-- begin DATASET EXTRACT --

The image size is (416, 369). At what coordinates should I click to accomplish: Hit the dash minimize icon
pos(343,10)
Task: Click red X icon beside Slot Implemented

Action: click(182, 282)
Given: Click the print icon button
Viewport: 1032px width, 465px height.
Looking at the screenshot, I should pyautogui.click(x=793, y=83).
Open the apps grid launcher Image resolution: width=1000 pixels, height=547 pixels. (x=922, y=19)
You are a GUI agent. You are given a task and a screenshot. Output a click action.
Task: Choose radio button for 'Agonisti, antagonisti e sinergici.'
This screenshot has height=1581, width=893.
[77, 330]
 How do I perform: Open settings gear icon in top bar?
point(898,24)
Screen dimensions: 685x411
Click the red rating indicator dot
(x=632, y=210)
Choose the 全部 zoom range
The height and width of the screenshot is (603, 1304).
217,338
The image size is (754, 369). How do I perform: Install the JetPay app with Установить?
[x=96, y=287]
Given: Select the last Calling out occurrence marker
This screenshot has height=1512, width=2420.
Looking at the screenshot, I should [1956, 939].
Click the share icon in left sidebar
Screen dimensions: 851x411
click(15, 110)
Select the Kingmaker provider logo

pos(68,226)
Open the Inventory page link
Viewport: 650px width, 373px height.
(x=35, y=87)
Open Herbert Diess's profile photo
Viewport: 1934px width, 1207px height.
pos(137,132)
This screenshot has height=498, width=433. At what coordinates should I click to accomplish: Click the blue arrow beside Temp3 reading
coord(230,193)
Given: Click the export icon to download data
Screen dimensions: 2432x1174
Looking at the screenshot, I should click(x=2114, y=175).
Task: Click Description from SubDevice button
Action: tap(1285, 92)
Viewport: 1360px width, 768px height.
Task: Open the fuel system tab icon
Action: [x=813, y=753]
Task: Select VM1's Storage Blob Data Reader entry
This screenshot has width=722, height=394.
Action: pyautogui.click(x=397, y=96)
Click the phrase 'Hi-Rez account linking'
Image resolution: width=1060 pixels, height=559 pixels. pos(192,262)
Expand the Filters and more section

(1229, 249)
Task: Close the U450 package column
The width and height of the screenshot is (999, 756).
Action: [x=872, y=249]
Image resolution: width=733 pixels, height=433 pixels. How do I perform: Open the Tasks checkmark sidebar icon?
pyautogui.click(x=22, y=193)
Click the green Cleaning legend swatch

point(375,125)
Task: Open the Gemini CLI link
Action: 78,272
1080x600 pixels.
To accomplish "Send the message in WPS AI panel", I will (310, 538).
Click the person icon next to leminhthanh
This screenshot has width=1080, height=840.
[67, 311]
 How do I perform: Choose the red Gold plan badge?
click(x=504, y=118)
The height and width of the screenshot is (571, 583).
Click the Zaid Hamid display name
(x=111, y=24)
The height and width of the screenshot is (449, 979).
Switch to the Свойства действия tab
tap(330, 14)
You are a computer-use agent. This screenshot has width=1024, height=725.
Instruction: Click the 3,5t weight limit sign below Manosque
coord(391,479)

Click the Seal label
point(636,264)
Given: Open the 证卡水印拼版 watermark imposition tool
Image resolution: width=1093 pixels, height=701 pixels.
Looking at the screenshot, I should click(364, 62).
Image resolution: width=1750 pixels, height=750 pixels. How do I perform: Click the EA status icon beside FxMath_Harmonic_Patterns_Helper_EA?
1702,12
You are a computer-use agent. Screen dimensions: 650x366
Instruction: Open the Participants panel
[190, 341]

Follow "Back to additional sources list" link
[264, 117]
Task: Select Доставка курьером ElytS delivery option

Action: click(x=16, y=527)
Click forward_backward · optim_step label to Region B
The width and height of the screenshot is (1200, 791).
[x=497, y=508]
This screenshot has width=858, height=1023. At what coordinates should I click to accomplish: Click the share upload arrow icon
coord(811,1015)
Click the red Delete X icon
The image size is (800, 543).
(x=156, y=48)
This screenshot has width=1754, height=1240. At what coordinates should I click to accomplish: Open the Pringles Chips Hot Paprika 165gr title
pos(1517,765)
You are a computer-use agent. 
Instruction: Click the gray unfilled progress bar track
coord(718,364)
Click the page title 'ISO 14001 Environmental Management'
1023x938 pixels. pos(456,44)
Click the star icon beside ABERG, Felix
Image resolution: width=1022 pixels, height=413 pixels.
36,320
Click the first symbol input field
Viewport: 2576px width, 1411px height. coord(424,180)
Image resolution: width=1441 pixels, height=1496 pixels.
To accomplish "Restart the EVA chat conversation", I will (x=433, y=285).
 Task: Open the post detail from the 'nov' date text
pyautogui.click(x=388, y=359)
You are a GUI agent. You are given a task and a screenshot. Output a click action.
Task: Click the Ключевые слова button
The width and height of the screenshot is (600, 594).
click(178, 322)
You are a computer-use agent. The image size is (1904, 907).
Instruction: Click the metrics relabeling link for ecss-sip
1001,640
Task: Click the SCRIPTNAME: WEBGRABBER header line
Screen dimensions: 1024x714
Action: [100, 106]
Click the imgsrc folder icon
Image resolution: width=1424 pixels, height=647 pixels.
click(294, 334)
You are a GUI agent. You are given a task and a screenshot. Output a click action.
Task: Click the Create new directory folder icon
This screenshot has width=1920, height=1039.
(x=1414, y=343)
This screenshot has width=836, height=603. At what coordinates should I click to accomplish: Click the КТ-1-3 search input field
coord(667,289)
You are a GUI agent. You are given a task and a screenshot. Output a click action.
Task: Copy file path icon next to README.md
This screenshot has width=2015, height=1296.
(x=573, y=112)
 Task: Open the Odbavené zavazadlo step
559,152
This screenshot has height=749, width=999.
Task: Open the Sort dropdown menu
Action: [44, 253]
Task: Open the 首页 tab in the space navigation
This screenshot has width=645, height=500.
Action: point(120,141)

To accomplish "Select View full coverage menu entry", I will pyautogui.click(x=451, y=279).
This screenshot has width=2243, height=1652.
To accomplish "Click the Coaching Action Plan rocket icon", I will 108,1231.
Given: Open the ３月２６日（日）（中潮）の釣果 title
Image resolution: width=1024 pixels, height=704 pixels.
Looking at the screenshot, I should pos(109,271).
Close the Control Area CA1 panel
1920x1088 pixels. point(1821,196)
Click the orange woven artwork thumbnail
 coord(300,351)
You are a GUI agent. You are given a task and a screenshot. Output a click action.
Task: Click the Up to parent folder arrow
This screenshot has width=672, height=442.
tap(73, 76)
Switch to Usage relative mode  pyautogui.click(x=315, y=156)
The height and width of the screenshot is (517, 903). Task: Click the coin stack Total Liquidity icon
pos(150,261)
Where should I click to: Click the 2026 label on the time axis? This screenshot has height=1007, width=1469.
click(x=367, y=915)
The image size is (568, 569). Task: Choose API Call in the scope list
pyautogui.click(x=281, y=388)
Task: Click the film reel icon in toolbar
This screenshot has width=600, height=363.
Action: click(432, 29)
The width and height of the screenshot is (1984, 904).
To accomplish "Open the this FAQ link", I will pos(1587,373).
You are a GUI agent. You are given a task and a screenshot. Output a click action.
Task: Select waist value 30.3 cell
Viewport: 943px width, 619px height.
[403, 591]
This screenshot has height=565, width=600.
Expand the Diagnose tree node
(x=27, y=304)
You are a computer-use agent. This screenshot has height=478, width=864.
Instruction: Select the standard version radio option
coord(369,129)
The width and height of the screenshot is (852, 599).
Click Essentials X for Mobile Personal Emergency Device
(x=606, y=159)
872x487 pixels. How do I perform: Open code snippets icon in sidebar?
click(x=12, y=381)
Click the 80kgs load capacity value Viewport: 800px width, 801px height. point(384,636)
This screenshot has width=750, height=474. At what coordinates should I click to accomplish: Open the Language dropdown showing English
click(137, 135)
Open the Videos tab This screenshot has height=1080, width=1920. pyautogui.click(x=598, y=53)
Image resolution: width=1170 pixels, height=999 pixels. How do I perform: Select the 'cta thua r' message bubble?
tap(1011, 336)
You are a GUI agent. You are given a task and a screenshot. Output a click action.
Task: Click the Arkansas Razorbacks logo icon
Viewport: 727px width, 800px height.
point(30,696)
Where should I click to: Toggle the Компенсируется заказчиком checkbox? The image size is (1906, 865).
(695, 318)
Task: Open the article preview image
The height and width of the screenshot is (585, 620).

-- end DATASET EXTRACT --

### AIM OF THE EXERCISE
Can you rewrite the stretch from the line containing "Task: Open the Odbavené zavazadlo step" through the line containing "coord(300,351)", with "To accomplish" replaced by "To achieve" and everything else left unchanged?

### CORRECT RESULT
 Task: Open the Odbavené zavazadlo step
559,152
This screenshot has height=749, width=999.
Task: Open the Sort dropdown menu
Action: [44, 253]
Task: Open the 首页 tab in the space navigation
This screenshot has width=645, height=500.
Action: point(120,141)

To achieve "Select View full coverage menu entry", I will pyautogui.click(x=451, y=279).
This screenshot has width=2243, height=1652.
To achieve "Click the Coaching Action Plan rocket icon", I will 108,1231.
Given: Open the ３月２６日（日）（中潮）の釣果 title
Image resolution: width=1024 pixels, height=704 pixels.
Looking at the screenshot, I should pos(109,271).
Close the Control Area CA1 panel
1920x1088 pixels. point(1821,196)
Click the orange woven artwork thumbnail
 coord(300,351)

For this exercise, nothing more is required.